Embora o comunicado de imprensa desta pesquisa tenha discutido alguns estudos comportamentais adicionais de acompanhamento em camundongos, eles não foram descritos nesta publicação. Aparentemente, esses experimentos envolveram a injeção de substâncias nos ratos ou a exposição deles aos gases para que pudessem ser inalados.
Quais foram os resultados básicos?
Os pesquisadores identificaram uma classe de odorantes que eles denominaram derivados perfurantes do dioxano (FDD), que aumentam fortemente a atividade do GABA, agindo sobre os receptores GABA. Os FDDs tiveram o maior efeito nos receptores GABA que contêm uma subunidade ß1.
Usando o cérebro de ratos, os pesquisadores identificaram esses receptores em certos neurônios na região do hipotálamo, uma região envolvida no controle da vigília.
Como os pesquisadores interpretaram os resultados?
Os pesquisadores dizem que o estudo identificou uma nova classe de moduladores do GABA específicos para um tipo específico de receptor GABA (receptores do tipo A que contêm uma subunidade ß1).
Conclusão
Este estudo de laboratório utilizou métodos aceitos reconhecidos neste campo. O comunicado de imprensa da instituição de pesquisa destaca a ligação entre esses derivados perfurantes do dioxano e o jasmim e discute estudos comportamentais adicionais em camundongos que não são cobertos pela pesquisa publicada. Como tal, esses estudos não são avaliados aqui.
Como é o caso de todas as pesquisas em animais e em laboratório, as alegações de que elas podem ser usadas para tratar doenças humanas são extrapolações que podem ser infundadas. É muito cedo para dizer que o perfume de jasmim é um substituto para o valium. Essa manchete não comunica a natureza muito precoce deste estudo, que estava em células de camundongo e sapo. Por razões semelhantes, a alegação do autor (citada pelo The Telegraph ) de que os resultados são "evidências de uma base científica para a aromaterapia" é um exagero da importância desses resultados.

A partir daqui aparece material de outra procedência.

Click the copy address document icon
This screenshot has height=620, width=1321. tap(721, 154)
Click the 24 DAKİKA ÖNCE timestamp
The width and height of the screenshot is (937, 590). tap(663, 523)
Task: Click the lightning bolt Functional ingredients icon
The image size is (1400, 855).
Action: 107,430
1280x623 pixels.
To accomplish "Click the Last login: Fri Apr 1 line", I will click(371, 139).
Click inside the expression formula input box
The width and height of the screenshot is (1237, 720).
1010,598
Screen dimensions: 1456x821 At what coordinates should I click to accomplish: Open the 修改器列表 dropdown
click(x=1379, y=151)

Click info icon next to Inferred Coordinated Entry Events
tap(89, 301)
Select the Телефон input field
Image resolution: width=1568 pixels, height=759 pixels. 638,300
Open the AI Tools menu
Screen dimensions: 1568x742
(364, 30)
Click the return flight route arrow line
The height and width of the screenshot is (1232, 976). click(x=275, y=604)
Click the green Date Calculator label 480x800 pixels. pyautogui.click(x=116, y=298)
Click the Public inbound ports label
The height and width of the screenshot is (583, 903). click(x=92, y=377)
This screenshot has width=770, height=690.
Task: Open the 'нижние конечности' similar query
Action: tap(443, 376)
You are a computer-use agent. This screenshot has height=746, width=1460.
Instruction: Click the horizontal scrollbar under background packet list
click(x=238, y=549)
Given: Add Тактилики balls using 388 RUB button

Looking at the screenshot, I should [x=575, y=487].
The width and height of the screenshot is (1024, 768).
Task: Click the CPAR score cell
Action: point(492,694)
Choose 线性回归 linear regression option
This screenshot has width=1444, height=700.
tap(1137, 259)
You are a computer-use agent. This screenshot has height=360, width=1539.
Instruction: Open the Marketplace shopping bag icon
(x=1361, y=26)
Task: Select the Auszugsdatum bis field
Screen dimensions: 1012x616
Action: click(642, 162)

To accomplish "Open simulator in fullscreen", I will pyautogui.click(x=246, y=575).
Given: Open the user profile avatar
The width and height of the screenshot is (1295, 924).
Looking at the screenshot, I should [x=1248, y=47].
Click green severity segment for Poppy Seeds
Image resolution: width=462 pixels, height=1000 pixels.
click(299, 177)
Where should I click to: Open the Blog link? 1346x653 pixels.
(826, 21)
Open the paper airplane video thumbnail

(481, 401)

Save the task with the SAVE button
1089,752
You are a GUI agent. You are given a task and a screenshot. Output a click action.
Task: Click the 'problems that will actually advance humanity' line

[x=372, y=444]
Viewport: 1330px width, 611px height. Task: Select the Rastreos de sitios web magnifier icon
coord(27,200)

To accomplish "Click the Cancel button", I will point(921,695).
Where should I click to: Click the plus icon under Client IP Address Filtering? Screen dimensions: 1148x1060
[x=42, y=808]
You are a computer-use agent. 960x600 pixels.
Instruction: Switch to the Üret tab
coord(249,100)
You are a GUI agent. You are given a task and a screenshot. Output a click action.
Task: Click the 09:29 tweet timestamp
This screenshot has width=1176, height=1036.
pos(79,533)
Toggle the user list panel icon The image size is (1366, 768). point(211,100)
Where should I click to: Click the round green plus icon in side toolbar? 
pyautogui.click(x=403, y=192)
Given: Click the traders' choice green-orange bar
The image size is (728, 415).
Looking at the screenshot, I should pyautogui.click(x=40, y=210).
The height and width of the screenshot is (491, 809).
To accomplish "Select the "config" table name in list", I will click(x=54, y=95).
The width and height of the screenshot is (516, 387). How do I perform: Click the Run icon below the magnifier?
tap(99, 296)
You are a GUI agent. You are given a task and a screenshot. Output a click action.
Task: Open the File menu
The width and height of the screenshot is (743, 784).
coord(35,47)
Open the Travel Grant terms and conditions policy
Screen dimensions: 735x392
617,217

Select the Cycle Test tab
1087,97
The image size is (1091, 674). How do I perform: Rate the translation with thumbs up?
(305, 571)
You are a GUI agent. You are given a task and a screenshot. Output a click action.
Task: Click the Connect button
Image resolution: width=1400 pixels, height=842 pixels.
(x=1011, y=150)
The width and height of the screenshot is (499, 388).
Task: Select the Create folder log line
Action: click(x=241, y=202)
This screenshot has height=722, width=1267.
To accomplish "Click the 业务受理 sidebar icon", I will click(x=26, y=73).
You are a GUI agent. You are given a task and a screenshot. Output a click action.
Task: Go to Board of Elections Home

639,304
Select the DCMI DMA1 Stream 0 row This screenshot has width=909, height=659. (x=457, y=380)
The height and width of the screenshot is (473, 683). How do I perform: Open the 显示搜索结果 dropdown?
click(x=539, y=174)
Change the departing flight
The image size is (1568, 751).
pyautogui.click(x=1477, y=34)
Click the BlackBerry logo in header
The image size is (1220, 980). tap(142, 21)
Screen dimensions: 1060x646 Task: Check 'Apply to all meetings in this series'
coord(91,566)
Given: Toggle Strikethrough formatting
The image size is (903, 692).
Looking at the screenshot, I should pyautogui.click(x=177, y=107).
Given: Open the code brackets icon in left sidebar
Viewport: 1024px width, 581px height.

O comunicado à imprensa dizia que os pesquisadores "agora realizaram um grande estudo de triagem no qual testaram centenas de fragrâncias para determinar seu efeito nos receptores GABA em humanos e camundongos". Essas experiências humanas não são explicadas em detalhes neste trabalho de pesquisa em particular e podem ser objeto de publicações futuras, sem as quais não é possível julgar sua confiabilidade.
As pessoas que tomam diazepam para ansiedade não devem mudar seus medicamentos com base neste estudo.